A guide is the right format when you want a stable, reference-style explanation of a vulnerability class: what it is, why it exists, the variants you will encounter in the wild, and the controls that meaningfully reduce risk. Reach for a guide when you are onboarding a new engineer, preparing for an internal training session, or trying to answer the question "what does good look like for this class of bug." Reach for a blog post instead when the topic is timely, opinionated, or tied to a specific incident or industry development. And when you have read enough and want to feel the bug under your hands, move to a challenge, where you will read realistic code, identify the vulnerable block, and pick the correct fix.

How the guides are organized

The guides are organized along three overlapping axes so that you can navigate from whichever direction makes sense for your work. The first axis is OWASP and CWE classification: well-known categories such as Injection, Broken Access Control, and Cryptographic Failures map directly to the way most security programs already think about risk. The second axis is attack surface: web applications, APIs, mobile clients, and the software supply chain each surface their own variants of the same underlying weaknesses, and the guides are tagged accordingly. The third axis is language relevance, because a parameterized query in one ecosystem can look very different in another, and the examples inside each guide are written to reflect that.
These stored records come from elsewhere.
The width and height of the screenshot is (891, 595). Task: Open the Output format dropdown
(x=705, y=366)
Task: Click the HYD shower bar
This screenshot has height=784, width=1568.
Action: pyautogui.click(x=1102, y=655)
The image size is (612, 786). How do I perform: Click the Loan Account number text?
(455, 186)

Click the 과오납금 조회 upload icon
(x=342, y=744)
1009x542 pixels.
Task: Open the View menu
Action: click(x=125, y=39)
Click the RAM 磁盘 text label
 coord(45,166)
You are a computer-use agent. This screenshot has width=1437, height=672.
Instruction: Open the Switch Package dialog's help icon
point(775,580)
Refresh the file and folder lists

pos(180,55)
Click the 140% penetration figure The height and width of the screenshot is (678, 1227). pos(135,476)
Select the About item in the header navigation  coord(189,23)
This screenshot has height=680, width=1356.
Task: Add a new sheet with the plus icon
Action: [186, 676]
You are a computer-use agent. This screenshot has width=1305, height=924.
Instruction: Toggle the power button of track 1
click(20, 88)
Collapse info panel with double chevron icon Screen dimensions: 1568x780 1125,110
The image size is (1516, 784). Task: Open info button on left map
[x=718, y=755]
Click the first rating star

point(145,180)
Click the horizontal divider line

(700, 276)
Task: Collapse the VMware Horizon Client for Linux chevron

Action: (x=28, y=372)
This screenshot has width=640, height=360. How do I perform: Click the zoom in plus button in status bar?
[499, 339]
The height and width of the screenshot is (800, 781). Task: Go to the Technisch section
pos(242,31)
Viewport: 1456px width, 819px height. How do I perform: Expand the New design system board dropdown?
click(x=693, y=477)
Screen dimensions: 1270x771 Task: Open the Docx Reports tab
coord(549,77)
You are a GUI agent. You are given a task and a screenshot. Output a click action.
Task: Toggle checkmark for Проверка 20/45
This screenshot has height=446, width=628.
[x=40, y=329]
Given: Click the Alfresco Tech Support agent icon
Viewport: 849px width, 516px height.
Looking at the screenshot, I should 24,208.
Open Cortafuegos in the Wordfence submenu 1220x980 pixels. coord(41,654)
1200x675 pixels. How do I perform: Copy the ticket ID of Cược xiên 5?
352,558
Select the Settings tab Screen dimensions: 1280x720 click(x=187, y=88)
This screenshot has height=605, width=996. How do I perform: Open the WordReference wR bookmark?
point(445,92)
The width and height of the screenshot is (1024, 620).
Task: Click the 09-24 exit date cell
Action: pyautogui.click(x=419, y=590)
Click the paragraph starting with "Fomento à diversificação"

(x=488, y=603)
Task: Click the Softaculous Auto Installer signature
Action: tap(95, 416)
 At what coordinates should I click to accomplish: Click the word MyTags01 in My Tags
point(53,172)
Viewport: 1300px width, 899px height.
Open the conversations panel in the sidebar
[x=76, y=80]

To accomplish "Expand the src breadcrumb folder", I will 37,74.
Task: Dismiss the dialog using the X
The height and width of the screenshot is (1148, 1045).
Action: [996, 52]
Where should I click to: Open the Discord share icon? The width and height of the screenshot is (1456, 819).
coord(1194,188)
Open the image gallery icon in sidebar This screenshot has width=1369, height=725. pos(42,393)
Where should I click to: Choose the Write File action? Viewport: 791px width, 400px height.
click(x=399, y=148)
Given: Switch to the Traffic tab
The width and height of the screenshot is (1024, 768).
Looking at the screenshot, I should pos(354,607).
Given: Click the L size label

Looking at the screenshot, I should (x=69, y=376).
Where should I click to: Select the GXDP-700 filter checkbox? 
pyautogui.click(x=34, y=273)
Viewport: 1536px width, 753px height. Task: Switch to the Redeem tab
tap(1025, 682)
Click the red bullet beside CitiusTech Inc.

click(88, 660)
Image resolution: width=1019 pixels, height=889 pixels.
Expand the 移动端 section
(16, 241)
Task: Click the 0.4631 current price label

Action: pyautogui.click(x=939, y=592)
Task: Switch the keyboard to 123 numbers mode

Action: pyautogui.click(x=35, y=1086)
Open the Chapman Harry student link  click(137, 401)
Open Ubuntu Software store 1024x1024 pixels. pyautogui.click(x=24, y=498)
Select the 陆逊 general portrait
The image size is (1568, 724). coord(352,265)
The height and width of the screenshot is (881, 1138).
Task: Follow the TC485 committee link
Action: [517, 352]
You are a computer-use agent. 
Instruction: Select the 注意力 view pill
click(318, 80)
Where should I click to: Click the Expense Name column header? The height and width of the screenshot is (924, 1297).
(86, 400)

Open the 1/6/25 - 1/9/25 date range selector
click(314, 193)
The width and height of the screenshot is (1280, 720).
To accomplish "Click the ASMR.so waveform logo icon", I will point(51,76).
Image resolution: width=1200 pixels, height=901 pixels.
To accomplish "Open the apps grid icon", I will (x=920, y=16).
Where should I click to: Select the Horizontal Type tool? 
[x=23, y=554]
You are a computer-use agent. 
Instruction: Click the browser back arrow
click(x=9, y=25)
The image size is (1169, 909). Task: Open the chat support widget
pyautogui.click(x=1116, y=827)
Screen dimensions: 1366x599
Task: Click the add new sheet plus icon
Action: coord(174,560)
Who writes and maintains the guides

Every guide is bylined. The authors are practicing security engineers who work on the same kinds of codebases the guides discuss, which is why the examples lean concrete rather than abstract. We treat the library as a living resource: when a new edition of the OWASP Top 10 or an updated CWE entry changes the way a class of bug is named or categorized, the affected guides are refreshed rather than left to drift. Periodic reviews catch outdated framework references and update them in place, and the review date for each guide is visible from within the guide itself.